(Entries for locating text and elements)
--- BEGIN ---

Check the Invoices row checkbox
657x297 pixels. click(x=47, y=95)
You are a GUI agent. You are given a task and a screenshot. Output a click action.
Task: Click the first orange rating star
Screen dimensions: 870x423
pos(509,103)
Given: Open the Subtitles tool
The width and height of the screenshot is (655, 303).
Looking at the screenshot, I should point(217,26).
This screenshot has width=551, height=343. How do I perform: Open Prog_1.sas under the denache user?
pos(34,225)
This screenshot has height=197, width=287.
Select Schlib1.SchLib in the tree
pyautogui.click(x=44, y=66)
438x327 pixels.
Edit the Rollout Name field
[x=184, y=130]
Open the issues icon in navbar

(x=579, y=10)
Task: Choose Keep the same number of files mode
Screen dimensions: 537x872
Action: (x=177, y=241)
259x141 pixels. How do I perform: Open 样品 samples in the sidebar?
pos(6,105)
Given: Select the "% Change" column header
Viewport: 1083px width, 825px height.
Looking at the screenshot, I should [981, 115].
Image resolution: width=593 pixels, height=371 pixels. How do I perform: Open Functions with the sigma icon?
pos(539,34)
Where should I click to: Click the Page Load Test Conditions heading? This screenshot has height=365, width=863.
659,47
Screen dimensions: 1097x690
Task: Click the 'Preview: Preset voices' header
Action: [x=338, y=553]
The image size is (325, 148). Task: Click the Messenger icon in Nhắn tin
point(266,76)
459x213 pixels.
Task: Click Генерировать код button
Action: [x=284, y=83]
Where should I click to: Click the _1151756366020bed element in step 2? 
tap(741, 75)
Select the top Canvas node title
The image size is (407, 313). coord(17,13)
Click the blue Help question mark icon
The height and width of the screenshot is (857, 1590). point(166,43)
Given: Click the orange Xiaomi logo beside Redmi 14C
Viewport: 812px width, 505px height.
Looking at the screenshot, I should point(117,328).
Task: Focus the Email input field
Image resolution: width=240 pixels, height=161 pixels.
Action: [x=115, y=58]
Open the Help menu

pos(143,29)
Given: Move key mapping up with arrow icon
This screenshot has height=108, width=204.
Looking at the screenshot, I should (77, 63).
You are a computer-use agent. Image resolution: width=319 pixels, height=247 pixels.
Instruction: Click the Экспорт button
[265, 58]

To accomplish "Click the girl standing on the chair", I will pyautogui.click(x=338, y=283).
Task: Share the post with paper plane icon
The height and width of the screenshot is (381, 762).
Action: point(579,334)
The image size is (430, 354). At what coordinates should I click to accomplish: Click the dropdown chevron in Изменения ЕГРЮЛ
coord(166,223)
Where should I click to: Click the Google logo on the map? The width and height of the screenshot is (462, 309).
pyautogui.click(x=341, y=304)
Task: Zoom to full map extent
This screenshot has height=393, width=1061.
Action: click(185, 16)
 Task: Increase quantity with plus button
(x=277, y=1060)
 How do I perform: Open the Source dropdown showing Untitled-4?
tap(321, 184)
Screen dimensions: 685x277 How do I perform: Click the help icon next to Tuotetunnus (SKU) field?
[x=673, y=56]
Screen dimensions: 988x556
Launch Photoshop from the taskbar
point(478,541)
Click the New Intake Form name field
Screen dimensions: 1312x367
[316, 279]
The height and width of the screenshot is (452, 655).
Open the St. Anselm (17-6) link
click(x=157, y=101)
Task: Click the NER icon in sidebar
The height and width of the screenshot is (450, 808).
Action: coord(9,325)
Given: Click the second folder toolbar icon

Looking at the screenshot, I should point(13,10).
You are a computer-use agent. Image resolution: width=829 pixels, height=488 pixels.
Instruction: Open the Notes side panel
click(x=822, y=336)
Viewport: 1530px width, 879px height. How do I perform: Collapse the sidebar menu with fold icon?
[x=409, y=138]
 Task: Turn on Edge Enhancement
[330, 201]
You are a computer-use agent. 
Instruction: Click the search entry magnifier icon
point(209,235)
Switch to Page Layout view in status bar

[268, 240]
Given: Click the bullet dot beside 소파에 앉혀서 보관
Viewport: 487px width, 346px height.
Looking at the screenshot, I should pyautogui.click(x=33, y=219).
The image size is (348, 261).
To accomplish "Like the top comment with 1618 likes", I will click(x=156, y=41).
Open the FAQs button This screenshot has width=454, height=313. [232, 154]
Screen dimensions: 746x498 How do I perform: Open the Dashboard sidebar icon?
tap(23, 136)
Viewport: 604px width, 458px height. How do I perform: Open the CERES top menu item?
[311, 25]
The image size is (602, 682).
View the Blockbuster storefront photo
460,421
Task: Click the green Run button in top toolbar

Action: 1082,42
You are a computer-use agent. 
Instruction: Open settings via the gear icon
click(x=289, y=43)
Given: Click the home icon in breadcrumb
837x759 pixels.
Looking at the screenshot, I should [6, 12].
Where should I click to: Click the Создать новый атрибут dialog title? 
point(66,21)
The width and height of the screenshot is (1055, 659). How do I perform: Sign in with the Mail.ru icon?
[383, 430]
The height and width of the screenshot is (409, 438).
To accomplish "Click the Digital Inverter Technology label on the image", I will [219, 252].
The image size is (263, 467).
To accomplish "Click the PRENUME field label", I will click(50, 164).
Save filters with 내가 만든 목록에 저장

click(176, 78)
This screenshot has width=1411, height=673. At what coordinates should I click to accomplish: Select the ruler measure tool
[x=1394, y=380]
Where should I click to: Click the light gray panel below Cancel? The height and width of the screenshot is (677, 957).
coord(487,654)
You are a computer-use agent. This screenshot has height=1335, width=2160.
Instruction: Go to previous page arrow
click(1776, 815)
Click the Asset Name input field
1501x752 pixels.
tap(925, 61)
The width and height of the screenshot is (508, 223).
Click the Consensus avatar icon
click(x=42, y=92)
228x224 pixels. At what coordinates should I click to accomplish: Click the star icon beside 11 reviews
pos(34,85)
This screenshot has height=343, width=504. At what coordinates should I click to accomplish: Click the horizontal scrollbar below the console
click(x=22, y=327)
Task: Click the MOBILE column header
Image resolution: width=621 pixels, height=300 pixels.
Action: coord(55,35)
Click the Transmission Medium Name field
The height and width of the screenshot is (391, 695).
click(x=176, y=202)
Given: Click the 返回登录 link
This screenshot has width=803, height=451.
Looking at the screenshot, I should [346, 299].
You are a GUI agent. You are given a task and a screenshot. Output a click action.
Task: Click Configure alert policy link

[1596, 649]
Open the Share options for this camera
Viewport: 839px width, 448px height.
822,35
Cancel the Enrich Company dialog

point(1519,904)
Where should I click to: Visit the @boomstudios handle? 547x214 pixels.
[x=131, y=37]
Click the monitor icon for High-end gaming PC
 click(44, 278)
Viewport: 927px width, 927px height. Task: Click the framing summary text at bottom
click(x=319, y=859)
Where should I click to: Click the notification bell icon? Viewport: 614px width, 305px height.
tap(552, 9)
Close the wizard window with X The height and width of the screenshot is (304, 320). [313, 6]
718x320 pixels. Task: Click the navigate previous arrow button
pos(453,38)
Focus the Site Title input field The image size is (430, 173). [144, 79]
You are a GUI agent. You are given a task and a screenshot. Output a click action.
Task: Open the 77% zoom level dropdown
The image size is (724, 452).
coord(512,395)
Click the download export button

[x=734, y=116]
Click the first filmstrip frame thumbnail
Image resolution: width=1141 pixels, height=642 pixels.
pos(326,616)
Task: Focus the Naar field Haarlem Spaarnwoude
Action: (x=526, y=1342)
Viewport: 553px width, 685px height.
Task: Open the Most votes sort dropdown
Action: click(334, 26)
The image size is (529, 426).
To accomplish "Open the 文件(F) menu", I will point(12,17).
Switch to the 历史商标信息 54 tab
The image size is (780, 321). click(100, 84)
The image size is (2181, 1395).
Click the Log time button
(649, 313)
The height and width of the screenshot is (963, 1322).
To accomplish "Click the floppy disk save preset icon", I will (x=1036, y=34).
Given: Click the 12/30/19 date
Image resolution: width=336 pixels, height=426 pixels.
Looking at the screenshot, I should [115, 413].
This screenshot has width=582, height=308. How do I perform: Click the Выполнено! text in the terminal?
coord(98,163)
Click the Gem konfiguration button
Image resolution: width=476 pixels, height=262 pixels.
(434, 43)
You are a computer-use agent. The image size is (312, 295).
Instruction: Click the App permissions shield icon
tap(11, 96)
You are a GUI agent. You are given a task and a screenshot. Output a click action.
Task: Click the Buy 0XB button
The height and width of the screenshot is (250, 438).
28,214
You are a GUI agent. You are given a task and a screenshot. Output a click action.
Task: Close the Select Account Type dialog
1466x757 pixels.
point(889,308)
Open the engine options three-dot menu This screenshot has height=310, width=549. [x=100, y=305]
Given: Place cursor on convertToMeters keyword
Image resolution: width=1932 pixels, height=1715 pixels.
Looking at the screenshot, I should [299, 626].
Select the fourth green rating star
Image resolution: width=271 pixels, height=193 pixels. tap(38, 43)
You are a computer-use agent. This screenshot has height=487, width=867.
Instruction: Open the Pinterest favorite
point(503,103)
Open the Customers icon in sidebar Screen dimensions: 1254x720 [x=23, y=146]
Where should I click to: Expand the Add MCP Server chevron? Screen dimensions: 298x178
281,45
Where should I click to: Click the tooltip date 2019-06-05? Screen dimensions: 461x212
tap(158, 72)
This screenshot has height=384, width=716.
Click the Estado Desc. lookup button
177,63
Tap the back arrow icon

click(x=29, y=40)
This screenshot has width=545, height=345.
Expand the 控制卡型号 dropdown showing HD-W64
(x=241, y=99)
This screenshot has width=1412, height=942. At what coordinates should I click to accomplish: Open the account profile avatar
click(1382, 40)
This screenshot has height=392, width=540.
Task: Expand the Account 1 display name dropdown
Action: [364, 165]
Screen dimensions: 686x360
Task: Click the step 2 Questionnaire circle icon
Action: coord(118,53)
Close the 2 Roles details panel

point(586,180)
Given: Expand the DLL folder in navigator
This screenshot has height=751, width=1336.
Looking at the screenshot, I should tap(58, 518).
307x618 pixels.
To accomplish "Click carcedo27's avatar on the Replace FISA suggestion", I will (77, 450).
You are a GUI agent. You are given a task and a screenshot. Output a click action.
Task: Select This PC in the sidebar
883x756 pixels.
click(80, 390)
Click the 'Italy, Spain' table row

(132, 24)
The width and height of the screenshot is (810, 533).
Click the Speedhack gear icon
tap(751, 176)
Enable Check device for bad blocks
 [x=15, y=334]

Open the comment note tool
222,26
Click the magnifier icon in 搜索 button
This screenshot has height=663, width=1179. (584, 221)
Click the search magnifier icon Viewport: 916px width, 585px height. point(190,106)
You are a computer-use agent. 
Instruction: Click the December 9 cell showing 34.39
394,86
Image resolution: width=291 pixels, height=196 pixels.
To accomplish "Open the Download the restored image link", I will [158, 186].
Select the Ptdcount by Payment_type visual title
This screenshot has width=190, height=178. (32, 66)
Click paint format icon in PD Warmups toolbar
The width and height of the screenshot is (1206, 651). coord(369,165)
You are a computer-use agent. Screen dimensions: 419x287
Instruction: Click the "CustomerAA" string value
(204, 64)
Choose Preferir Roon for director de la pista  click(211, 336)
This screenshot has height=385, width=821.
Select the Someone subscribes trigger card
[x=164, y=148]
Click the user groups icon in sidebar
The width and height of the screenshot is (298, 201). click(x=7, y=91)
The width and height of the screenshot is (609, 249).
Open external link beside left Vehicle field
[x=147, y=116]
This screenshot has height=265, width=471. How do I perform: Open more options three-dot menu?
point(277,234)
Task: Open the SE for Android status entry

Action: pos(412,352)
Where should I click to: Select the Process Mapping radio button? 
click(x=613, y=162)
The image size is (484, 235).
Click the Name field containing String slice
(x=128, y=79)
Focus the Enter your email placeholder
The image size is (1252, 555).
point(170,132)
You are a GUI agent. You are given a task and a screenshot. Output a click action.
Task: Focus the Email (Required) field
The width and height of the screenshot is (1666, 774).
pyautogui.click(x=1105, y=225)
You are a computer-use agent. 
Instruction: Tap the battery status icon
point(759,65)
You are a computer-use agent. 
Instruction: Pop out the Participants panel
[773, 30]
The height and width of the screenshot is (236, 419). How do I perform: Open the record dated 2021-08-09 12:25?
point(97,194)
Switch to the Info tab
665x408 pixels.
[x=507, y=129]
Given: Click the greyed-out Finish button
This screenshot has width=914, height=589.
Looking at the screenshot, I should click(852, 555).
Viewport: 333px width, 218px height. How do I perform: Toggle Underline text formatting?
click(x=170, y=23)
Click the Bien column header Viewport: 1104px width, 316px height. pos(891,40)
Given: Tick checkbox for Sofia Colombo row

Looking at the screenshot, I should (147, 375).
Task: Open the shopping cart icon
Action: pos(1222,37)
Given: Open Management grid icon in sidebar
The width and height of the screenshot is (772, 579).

--- END ---

- **What you have to do**:
Update everything in the material from the line containing "259x141 pixels. How" down to the line containing "Action: [x=284, y=83]", both included, replacing "How do I perform" with "How can I carry out" and leaving all else unchanged. Return only those lines.

- **Complete response**:
259x141 pixels. How can I carry out: Open 样品 samples in the sidebar?
pos(6,105)
Given: Select the "% Change" column header
Viewport: 1083px width, 825px height.
Looking at the screenshot, I should [981, 115].
Image resolution: width=593 pixels, height=371 pixels. How can I carry out: Open Functions with the sigma icon?
pos(539,34)
Where should I click to: Click the Page Load Test Conditions heading? This screenshot has height=365, width=863.
659,47
Screen dimensions: 1097x690
Task: Click the 'Preview: Preset voices' header
Action: [x=338, y=553]
The image size is (325, 148). Task: Click the Messenger icon in Nhắn tin
point(266,76)
459x213 pixels.
Task: Click Генерировать код button
Action: [x=284, y=83]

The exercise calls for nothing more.